Katz applied to be acting superintendent in June 2021, but the school board declined.
A few weeks later, he resigned and launched Safer School Solutions with Dunn, who was the district’s chief technology officer. Dunn resigned in November 2021 after approximately two years on the district.
Why Chiefs for Change chose Safer School Solutions is unclear. Leila Walsh, spokesperson for Chiefs for Change, did not respond to repeated questions about the project.
Chiefs for Change began in 2010 as an affiliate of the Foundation for Excellence in Education, which was founded by former Governor Bush. It originally focused on supporting school choice and common core education standards, but its mission later morphed into developing a diverse, bipartisan group of leaders capable of tackling to a variety of issues faced by school districts.
The group split from the Bush organization and became its own nonprofit in 2015. A spokesperson for the Florida organization, now known as ExcelinEd, declined to comment on the Runcie’s new role with Chiefs for Change.
Runcie has served on the board of Chiefs for Change since 2017, according to tax records. The organization released a statement of support for Runcie after a grand jury indicted him for perjury in April 2021.
“He has always shown himself to be a person of the highest integrity,” wrote then-CEO Mike Magee. “I don’t know the details of the allegations against him; however, I know he is a man of character with a strong moral compass. Chiefs for Change is grateful for Bob’s leadership and is proud to have him as a member of our community.
After Runcie realized he didn’t have school board support to stay long-term, he negotiated a $755,000 exit package and left in August, after current superintendent Vickie started. Cartwright.
That same month, he began as “Chief-in-Residence” for Chiefs for Change, a part-time mentoring role given to experienced school district leaders, including former Palm Beach County Superintendent Donald Fennoy and the outgoing Orange County Superintendent Barbara Jenkins.
“They do not hold full-time positions at Chiefs for Change, but provide advisory support as needed to members of our network and our Future Chiefs leadership development program,” said Walsh, the spokeswoman for the Chiefs for Change. organization, at the Sun Sentinel in November. E-mail.
When Magee left in April to take up a position as president of Minerva University in San Francisco, the Chiefs for Change board appointed Runcie as an interim replacement. But the organization decided not to advertise it.
An announcement was made to members on April 18, but not to the public, and Runcie retained his “chef-in-residence” title. In a May 17 email to the Sun Sentinel, Walsh did not respond to questions about Runcie’s expanded role.

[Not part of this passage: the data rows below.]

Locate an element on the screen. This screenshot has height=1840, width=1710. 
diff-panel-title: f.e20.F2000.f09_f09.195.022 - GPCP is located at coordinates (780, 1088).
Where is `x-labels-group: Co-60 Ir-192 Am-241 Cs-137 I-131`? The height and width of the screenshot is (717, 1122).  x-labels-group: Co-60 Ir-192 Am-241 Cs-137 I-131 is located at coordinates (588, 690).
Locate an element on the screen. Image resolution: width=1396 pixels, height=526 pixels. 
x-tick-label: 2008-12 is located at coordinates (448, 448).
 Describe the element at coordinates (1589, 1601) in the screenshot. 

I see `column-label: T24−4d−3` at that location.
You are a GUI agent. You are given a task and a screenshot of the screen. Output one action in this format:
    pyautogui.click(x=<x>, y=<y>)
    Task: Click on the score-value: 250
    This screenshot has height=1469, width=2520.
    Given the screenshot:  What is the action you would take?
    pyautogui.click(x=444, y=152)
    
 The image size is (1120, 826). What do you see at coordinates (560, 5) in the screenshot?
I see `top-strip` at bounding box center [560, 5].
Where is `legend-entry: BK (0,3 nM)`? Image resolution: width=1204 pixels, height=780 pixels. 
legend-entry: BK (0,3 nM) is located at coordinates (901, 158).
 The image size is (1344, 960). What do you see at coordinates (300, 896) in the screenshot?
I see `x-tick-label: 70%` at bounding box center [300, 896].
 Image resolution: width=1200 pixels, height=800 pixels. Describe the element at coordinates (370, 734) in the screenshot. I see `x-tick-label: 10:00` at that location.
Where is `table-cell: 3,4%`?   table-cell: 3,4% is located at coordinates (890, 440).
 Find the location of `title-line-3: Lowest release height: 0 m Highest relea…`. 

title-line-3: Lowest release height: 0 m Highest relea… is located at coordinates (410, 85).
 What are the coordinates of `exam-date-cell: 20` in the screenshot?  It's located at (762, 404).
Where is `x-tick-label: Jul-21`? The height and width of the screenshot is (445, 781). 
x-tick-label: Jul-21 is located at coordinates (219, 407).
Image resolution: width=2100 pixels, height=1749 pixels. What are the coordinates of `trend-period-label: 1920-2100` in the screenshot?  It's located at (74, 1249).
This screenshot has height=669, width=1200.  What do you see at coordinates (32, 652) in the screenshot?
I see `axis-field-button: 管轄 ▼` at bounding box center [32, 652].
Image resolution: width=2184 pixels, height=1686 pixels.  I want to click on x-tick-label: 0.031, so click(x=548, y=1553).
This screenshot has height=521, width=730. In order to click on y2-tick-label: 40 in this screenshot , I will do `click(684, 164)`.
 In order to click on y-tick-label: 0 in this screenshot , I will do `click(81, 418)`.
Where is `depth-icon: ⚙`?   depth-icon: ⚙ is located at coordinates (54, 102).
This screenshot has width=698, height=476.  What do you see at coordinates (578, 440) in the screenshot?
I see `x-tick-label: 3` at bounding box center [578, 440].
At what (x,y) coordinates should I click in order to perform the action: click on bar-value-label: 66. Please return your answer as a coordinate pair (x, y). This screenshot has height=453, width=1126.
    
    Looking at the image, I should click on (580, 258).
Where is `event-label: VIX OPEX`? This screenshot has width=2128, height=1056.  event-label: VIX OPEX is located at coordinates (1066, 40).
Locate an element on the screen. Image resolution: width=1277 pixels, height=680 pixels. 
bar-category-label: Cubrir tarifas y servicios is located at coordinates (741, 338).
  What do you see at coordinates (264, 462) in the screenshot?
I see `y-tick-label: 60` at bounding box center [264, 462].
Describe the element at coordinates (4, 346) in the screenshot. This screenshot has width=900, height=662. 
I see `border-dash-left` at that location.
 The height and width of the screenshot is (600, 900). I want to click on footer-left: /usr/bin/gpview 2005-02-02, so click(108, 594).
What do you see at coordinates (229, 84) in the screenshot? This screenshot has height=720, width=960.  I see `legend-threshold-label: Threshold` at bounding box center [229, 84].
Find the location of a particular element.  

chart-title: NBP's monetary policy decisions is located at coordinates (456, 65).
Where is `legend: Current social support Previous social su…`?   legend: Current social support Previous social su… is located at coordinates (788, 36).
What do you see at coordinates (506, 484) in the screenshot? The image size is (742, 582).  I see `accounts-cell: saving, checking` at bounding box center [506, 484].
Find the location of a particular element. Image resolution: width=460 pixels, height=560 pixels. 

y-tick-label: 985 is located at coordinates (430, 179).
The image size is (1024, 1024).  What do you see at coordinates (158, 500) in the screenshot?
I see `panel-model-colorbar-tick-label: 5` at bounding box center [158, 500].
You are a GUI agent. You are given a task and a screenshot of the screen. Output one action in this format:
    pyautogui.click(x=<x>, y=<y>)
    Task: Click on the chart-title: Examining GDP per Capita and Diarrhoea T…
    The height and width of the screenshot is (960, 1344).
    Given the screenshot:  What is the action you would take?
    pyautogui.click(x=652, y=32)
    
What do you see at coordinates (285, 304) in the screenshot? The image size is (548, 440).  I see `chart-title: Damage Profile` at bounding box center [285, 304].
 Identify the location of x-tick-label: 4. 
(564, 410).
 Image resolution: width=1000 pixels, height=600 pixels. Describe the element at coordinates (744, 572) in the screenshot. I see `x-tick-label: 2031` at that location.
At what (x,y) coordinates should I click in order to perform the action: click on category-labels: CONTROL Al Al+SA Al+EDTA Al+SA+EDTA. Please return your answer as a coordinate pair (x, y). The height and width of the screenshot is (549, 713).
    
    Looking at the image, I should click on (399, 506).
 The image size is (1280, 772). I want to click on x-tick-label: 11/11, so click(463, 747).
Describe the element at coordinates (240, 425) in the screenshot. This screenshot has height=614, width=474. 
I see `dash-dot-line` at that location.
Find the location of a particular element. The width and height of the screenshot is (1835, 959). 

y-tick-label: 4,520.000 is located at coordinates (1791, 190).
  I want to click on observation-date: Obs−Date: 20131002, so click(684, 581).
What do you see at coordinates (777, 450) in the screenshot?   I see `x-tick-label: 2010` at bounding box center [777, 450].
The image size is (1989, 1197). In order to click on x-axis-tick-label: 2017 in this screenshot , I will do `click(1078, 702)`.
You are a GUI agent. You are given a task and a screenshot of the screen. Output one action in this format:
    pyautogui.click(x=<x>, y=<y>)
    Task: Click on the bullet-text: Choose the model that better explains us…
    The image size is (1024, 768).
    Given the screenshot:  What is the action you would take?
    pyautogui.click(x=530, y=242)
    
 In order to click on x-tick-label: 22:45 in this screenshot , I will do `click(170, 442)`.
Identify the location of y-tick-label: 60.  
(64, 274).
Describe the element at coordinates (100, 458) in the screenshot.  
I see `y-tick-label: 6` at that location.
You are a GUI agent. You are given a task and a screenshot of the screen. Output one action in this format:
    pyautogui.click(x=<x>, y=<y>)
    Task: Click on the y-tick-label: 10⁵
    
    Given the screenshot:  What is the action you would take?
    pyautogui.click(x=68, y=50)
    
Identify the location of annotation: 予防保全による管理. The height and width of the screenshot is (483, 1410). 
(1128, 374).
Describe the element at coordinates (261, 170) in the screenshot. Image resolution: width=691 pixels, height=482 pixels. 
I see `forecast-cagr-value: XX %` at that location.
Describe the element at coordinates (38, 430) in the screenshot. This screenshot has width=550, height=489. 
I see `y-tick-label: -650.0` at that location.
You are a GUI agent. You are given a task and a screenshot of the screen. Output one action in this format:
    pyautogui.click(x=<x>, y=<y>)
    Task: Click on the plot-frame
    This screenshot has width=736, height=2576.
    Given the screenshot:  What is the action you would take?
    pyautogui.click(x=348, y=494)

“Robert Runcie is not CEO or interim CEO. He is a chef-in-residence, not a staff member,” she wrote at the time.
After the Sun Sentinel shared with Walsh an email that Board Chairman Pedro Martinez sent to members of Chiefs for Change saying that Runcie will “manage day-to-day operations and oversee staff,” Walsh went on to say. confirmed Runcie’s new role.
“He remains chef-in-residence today. His title has not changed,” Walsh wrote on May 19. “You asked who is running the organization on an interim basis. As Chef-in-Residence, Robert does so while the council conducts a nationwide search for a new CEO.